## Provided records
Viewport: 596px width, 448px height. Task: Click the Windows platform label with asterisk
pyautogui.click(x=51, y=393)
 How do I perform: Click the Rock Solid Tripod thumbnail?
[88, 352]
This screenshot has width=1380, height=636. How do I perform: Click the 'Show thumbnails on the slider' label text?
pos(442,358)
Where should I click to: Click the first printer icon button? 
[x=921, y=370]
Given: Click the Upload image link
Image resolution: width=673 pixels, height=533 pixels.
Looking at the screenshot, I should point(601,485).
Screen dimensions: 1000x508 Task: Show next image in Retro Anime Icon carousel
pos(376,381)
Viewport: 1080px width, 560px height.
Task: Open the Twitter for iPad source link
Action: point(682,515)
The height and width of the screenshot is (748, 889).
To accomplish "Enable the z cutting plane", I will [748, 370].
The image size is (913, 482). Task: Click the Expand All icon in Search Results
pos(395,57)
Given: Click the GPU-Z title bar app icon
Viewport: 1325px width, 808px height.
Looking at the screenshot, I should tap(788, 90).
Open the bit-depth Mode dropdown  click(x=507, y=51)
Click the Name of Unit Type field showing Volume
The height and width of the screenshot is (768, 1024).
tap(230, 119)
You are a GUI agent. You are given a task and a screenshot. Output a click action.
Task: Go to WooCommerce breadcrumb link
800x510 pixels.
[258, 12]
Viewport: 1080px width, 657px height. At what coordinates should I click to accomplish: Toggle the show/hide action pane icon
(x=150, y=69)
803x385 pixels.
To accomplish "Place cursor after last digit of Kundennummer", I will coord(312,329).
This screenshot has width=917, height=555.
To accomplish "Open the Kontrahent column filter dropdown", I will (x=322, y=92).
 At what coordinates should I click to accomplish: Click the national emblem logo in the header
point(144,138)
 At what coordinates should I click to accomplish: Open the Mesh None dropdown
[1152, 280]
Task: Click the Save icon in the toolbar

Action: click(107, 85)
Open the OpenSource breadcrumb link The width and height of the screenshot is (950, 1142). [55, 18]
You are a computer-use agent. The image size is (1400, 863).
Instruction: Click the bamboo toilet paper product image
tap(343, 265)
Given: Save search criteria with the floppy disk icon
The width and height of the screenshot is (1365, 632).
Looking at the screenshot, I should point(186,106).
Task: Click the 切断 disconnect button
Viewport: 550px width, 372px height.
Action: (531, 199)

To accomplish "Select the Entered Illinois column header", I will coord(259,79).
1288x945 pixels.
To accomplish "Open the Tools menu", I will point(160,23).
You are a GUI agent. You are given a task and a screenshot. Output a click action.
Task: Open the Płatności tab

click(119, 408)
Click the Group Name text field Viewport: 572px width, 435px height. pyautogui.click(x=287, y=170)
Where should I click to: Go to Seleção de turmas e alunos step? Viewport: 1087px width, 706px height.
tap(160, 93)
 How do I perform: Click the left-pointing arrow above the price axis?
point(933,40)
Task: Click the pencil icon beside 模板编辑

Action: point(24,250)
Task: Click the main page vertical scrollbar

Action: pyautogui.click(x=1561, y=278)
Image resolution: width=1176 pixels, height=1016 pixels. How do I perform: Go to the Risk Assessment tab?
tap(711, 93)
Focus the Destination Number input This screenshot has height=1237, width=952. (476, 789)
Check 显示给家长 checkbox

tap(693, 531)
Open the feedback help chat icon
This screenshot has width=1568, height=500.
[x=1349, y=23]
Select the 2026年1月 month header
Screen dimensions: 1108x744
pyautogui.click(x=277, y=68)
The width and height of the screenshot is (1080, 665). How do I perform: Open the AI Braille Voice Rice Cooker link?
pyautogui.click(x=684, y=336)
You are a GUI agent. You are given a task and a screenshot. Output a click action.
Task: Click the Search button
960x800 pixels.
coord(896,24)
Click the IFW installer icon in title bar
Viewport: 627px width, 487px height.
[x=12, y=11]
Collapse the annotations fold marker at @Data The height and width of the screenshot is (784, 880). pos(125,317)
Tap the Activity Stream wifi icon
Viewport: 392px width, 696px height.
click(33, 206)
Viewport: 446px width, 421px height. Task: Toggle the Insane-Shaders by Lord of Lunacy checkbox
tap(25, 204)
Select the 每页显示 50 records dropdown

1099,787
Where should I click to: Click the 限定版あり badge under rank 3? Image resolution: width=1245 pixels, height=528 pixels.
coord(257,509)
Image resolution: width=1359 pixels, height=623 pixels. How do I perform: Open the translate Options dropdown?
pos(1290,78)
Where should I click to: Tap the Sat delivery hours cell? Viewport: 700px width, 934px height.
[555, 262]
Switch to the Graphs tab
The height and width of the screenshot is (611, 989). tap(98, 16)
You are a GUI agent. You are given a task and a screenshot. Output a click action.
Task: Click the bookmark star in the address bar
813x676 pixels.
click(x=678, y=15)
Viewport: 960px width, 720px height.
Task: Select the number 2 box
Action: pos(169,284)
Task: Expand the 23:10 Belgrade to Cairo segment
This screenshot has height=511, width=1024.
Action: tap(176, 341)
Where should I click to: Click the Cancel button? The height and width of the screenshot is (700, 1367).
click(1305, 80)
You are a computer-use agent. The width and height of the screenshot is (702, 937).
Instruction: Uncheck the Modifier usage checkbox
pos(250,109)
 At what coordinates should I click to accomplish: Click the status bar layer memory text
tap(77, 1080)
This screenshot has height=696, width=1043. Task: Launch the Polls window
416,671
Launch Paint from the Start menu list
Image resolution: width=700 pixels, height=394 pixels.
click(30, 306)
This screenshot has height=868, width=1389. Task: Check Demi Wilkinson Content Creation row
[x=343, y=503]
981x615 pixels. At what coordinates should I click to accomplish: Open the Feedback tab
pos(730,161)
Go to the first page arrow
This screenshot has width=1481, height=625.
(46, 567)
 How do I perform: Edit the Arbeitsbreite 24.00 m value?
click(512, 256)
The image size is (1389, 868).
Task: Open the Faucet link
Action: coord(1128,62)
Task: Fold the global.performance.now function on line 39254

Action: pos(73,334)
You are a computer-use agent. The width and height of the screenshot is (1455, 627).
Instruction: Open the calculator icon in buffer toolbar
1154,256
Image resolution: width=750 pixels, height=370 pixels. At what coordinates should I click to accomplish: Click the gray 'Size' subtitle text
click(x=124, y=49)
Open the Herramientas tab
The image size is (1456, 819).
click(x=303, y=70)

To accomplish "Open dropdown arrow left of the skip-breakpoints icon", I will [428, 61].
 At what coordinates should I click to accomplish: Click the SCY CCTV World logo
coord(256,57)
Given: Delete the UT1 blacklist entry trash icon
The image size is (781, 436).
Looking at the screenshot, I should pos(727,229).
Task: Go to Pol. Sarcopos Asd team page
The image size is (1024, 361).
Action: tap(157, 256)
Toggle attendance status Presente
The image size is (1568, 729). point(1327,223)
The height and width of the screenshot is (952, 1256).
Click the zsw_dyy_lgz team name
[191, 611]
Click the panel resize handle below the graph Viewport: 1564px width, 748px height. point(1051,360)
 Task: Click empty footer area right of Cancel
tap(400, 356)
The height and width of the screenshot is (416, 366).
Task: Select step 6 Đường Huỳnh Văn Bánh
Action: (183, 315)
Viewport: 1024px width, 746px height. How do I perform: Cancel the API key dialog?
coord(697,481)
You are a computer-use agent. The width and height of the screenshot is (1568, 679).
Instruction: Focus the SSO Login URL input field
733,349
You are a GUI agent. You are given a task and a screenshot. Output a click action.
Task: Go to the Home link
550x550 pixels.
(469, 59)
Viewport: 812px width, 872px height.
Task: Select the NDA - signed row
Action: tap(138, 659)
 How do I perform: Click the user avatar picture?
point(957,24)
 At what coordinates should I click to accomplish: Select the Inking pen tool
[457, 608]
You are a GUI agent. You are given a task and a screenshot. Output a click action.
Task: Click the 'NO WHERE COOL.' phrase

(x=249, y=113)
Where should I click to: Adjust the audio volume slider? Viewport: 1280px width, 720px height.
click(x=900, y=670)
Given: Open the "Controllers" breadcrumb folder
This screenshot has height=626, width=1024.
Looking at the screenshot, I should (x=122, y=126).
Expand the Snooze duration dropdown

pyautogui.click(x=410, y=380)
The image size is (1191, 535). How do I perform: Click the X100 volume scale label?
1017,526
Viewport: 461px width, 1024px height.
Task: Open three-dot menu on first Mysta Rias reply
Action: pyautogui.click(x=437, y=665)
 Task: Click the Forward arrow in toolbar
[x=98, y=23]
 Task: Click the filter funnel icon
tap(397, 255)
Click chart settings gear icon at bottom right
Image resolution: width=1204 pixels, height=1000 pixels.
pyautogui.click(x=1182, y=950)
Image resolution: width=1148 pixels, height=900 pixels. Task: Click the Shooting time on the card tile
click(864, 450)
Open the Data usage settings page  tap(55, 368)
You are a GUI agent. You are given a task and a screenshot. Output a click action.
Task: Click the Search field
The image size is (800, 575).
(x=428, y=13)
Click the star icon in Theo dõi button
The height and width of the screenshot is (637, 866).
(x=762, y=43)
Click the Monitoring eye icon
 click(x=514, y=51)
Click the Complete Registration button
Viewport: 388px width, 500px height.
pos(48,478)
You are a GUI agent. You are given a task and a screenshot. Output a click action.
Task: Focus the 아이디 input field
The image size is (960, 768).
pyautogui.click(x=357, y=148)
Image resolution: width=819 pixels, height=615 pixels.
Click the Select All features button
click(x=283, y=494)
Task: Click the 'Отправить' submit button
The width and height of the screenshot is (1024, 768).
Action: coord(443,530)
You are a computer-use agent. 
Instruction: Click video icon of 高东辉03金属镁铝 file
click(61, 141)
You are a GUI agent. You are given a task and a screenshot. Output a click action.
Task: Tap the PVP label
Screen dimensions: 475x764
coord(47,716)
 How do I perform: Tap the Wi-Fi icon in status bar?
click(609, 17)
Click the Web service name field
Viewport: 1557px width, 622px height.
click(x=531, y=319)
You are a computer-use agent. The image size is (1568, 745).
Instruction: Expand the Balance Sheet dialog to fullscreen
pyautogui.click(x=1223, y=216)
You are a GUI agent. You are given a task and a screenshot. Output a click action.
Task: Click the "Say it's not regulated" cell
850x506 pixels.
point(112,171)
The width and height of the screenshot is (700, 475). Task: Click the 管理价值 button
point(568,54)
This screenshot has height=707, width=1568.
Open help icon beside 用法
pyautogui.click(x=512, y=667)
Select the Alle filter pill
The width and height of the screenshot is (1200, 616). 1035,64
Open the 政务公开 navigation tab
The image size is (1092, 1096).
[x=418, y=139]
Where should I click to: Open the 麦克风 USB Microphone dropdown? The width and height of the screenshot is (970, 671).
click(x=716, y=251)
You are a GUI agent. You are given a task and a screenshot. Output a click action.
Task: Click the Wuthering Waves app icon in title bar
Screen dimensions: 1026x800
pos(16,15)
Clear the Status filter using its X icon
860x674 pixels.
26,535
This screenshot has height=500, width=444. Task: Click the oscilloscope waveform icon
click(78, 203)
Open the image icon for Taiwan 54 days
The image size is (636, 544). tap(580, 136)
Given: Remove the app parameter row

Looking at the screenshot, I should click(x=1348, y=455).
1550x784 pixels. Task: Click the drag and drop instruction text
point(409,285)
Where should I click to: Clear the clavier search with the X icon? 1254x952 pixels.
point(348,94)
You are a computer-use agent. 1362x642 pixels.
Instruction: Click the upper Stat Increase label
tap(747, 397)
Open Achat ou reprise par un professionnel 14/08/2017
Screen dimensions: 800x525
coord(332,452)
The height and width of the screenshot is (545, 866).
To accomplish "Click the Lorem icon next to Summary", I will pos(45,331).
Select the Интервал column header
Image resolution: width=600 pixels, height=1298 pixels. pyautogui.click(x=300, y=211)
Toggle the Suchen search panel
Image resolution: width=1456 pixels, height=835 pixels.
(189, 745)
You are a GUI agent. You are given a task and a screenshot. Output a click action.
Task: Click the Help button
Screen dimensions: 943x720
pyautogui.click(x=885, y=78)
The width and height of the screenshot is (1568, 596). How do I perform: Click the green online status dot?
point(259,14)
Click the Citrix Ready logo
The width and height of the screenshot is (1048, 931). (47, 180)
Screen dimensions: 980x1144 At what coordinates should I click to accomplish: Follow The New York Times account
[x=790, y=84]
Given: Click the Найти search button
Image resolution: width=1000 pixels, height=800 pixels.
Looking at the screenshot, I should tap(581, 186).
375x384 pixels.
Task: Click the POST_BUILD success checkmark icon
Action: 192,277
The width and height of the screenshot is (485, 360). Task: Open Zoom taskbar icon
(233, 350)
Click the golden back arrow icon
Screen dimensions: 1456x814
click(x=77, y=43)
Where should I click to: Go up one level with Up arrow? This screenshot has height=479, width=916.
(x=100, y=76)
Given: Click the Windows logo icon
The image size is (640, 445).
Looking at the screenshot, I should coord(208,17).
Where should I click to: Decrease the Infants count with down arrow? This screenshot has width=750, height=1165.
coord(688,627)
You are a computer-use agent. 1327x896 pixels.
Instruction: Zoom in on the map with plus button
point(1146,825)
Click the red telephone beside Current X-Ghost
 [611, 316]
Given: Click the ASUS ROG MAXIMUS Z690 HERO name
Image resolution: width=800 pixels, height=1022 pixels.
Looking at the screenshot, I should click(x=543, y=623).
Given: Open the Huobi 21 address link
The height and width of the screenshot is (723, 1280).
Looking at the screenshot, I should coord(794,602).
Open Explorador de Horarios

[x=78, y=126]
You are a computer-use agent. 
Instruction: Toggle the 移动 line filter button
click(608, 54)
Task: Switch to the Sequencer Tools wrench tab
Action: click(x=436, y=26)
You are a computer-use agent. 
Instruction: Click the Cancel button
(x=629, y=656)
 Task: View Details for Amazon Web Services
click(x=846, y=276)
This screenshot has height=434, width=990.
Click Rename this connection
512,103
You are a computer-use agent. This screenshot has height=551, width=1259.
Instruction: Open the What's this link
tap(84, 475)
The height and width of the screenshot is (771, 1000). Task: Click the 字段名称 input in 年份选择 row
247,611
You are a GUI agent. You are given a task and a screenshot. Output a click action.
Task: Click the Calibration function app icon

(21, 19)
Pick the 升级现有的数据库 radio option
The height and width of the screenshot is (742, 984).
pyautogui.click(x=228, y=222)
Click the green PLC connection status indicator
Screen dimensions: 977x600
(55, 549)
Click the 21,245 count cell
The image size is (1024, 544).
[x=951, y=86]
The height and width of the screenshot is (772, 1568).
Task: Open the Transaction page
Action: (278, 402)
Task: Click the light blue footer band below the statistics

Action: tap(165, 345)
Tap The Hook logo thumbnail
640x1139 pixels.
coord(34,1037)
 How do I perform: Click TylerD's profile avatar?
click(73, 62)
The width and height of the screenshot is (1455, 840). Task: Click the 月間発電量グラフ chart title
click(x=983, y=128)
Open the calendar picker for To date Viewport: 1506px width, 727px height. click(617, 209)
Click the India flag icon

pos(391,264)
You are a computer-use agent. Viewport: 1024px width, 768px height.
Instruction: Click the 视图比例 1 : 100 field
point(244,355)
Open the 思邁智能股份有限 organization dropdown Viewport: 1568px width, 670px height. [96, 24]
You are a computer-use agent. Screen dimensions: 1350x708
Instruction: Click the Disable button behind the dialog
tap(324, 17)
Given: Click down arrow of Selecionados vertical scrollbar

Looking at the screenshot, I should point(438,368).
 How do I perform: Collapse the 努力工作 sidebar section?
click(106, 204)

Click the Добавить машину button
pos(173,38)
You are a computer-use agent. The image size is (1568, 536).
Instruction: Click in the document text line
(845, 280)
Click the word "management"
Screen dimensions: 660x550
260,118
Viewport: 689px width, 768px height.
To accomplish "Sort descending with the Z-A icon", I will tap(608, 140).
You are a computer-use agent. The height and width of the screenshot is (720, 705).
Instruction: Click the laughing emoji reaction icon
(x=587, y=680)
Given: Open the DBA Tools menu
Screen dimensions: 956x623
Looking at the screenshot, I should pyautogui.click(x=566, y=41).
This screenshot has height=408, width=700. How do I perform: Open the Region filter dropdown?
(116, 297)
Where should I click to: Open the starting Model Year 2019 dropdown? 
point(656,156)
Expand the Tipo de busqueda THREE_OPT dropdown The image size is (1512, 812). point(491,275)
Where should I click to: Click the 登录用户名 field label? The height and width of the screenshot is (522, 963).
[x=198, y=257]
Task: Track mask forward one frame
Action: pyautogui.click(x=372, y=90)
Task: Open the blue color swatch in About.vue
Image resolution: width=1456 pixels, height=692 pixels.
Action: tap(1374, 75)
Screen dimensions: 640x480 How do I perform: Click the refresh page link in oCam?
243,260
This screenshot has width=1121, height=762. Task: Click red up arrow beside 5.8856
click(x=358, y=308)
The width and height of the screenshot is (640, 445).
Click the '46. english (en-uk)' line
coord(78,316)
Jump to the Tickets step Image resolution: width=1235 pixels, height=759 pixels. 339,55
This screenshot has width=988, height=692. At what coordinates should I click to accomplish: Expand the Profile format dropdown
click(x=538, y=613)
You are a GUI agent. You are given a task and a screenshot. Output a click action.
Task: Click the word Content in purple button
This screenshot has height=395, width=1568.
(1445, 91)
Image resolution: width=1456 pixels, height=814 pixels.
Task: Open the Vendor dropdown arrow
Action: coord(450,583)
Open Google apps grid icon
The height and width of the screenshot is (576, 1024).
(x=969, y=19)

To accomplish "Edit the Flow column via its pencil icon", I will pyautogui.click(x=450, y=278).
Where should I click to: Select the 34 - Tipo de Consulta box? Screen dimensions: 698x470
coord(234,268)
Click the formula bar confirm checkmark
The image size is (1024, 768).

## The task
Return from the data every line that holds "word".

## Reply to the task
Click the word "management"
Task: Click the word Content in purple button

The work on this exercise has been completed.